Bulunduğu mezarın nemli koşullarına rağmen, Goujian Kılıcı, 2.500 yıl dinlendikten sonra hala jilet keskinliğinde.
Wikimedia Commons Goujian'ın Kılıcı.
1965'te Çin'in Hubei eyaletinde çalışan arkeologlar inanılmaz bir keşif yaptı. 2000 yıldan daha eski bir mezardı. Bulgu o kadar eskiydi ki, Çin tarihinde neredeyse efsanevi bir zamana kadar uzanıyordu: İlkbahar ve Sonbahar Dönemi.
İlkbahar ve Sonbahar Dönemi MÖ 722-479 Arasına tarihlenir. Ülkenin kan davalı krallıklar arasında bölündüğü bir dönemdi. Ve belki de şimdiye kadar geçmişte olduğu için, rakip krallar genellikle Çin kültüründe efsanevi bir nitelik kazanmışlardır. Popüler Çin hayal gücüne göre, İlkbahar ve Sonbahar Dönemi erkekler tarafından doldurulmamış, destansı kahramanlarla doluydu.
Arkeologlar, Hubei'deki mezarda bu kahramanlardan birine uygun bir kılıç keşfettiler. Kılıç, mezar sahibinin iskeletinin yanına yerleştirilmiş bir cila ve tahta kılıfın içinde duruyordu. Kılıf oldukça iyi durumdaydı. Yine de kimse bundan pas dışında bir şey çıkarmayı beklemiyordu.

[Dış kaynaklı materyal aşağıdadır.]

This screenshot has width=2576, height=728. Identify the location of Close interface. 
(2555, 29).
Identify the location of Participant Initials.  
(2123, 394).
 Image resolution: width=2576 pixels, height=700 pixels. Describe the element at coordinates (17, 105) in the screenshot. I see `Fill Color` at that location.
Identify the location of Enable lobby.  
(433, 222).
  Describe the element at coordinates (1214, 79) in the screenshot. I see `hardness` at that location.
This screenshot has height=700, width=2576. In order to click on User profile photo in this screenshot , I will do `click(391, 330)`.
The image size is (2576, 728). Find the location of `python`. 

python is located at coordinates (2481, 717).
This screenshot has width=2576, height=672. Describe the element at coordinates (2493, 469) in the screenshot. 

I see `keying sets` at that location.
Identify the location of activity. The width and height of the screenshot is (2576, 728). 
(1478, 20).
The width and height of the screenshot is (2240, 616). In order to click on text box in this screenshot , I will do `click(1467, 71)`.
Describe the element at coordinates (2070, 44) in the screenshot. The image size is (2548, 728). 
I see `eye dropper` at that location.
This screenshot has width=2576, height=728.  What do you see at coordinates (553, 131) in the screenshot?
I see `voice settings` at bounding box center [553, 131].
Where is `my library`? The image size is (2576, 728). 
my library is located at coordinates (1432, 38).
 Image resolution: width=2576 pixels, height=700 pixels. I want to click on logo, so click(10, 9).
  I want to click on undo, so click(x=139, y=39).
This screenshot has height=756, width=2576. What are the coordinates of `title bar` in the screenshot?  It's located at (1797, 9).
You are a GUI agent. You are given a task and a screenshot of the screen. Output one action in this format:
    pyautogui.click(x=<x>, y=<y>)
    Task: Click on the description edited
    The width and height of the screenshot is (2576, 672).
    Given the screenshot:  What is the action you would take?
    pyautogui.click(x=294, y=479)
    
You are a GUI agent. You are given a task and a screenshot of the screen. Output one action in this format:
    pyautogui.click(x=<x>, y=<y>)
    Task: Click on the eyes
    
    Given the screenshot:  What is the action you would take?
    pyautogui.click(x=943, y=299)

Kılıç, sonuçta, yaklaşık 2.500 yıldır nemli bir mezarda oturuyordu. Ancak kılıç, kınına neredeyse hava geçirmez olan yerinden çekilirken, metaldeki ışık hâlâ parıldıyordu. Bıçağın yüzeyinde, karmaşık koyu desenlerle kesişen altın bir ton vardı. İnanılmaz bir şekilde, iki bin yıldan fazla bir süredir neredeyse hiç paslanmıştı.
Daha da şaşırtıcı olan şey, bıçağın hala jilet keskinliğinde olmasıydı. Bıçak, ilkbahar ve sonbahar döneminde mezara atıldığında olduğu gibi, mezarın nemli koşullarından bir şekilde savaşa hazır kalabilmek için hayatta kalmıştı.
Wikimedia Commons Goujian'ın Kılıcı.
Bulgu hemen bir dizi soruyu gündeme getirdi. Mezarda böylesine muhteşem bir kılıcı karşılayabilecek adam kimdi? Ve 2000 yıldan daha uzun bir süre önce yaşayan Çinli demirciler, yüzyıllar boyunca lekesiz kalanların üstesinden gelebilecek bir şaheser yaratmayı nasıl başardı?
Bu soruların ilki olduğu sürece, kılıcın kendisi bazı önemli ipuçları sağladı. Metalde bir dizi gravür hala görülebiliyordu. Eski bir Çince senaryoda, "Yue Kralı bu kılıcı kişisel kullanımı için yaptı" yazıyorlardı. Elbette bu kendi sorularını da gündeme getirdi.
Kılıç, mezarda bitene kadar yapıldığından beri, birkaç Yue Kralı vardı. Yazıt hangisine atıfta bulunuyordu?
Arkeologların çoğu, kılıcı ve mezarı analiz ederek, kılıcın en muhtemel sahibinin, dönemin son büyük savaşlarından birinde krallığını zafere götüren Kral Goujian olduğu konusunda bir anlaşmaya vardı.
Peki ya kılıcın kendisi? Onu bu kadar dayanıklı yapan neydi?
Bu soruyu cevaplamak için kılıç üzerinde çalışan bilim adamları metalin bileşimini inceledi. Testlere göre, bıçak esas olarak esnek bakırdan yapılmıştır. Ancak kenar esas olarak kalaydı. Bu, bıçağın daha uzun süre keskin bir kenar tutmasına izin verdi.
Kılıcın bileşimi ve kınının hava geçirmezliği, muhtemelen diğer kılıçların çoğundan daha iyi hayatta kalma şansı verdi.
Ancak kılıç zamanın sınavına dayanırken, daha da tehlikeli bir düşmanla karşı karşıya gelmek üzereydi: insan hatası.
1994'te Goujian Kılıcı, Singapur'da bir keşif gezisi için ödünç verildi. Orada, onu kınından çeken bir işçi kazara sert bir yüzeye çarptı. Kuvvet, bıçakta bugüne kadar kalan küçük bir çatlak açtı.
Benzer olaylardan kaçınmak için kılıcı Çin sınırlarından çıkarmak artık yasalara aykırıdır. Kılıç şu anda bir Çin müzesinde duruyor ve en az birkaç on yıl daha zamana karşı savaşına devam edecek.